Druva Inc.
- Company type: Private
- Industry: Cloud computing; Backup;
- Founded: 2008 in Pune, India
- Founders: Jaspreet Singh, Milind Borate, Ramani Kothandaraman
- Headquarters: Santa Clara, California, United States
- Key people: Jaspreet Singh (CEO) Milind Borate (CTO)
- Products: Druva Phoenix; Druva inSync; Druva CloudRanger;
- Revenue: ▲$100.2 Million(2019)
- Number of employees: 1,000+ (2022)
- Website: www.druva.com

= Druva =

Software company

Druva Inc. is an American privately held software company. The company provides SaaS-based data protection and management products.

== History ==

In 2008, Jaspreet Singh (CEO), Milind Borate (CTO), and Ramani Kothandaraman, who met while working at Veritas Software, founded Druva in Pune, India.

The company's name is derived from Sanskrit word, "Dhruva" which translates to "Pole Star". Initially, Druva focused on providing data management software to financial companies before shifting to general enterprise data management.

In 2010, the company received Series A funding. In 2011, the company added smartphone support for its Insync app and received Series B funding. The next year, the company moved its headquarters to Silicon Valley, and again shifted focus to cloud-based data management and protection. By 2013 Dhruva raised Series C funding.

In 2014, Druva released its Phoenix server backup product and received Series D funding. By 2016, the company set up a subsidiary in Japan and an office in Tokyo. Druva received FedRAMP authority to operate in 2017. In 2019, Druva opened an office in Singapore. The company also received additional late-stage funding, which brought its total amount invested to $328 million and its total valuation to more than $1 billion.
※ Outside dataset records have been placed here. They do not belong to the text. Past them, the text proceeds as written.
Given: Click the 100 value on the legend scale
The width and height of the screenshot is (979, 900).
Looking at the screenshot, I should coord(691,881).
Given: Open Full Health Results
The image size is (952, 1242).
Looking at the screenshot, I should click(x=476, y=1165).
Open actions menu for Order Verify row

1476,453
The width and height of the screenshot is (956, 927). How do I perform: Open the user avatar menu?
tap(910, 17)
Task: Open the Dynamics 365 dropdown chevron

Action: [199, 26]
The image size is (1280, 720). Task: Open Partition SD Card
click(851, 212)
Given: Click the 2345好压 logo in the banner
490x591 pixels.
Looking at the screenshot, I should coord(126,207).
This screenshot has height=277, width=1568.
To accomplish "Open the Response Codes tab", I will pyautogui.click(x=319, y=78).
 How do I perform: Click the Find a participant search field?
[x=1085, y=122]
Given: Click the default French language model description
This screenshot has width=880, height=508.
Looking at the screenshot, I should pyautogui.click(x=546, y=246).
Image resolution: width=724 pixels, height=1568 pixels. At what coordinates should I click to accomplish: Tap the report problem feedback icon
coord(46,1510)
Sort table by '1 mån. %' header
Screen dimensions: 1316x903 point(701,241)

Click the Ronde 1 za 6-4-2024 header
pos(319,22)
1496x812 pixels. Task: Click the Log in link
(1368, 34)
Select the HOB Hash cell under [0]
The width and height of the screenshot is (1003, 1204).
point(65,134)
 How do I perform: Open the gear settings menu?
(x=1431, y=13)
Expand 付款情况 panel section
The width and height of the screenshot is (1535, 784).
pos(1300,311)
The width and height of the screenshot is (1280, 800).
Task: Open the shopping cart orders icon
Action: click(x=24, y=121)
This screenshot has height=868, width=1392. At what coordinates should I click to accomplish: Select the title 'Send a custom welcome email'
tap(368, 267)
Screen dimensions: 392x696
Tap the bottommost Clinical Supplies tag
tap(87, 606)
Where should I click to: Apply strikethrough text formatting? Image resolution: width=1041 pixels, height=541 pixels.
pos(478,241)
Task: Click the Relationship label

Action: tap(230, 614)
In 2018, Druva acquired Letterkenny-based CloudRanger, a backup and disaster recovery company. In 2019, Druva acquired CloudLanes to supplement its on-premises to cloud performance. The following year it acquired sfApex, a Texas based backup and migration company focused on Salesforce data. In April 2021, Druva raised $147 million in its eighth funding round, valuing the company at about $2 billion.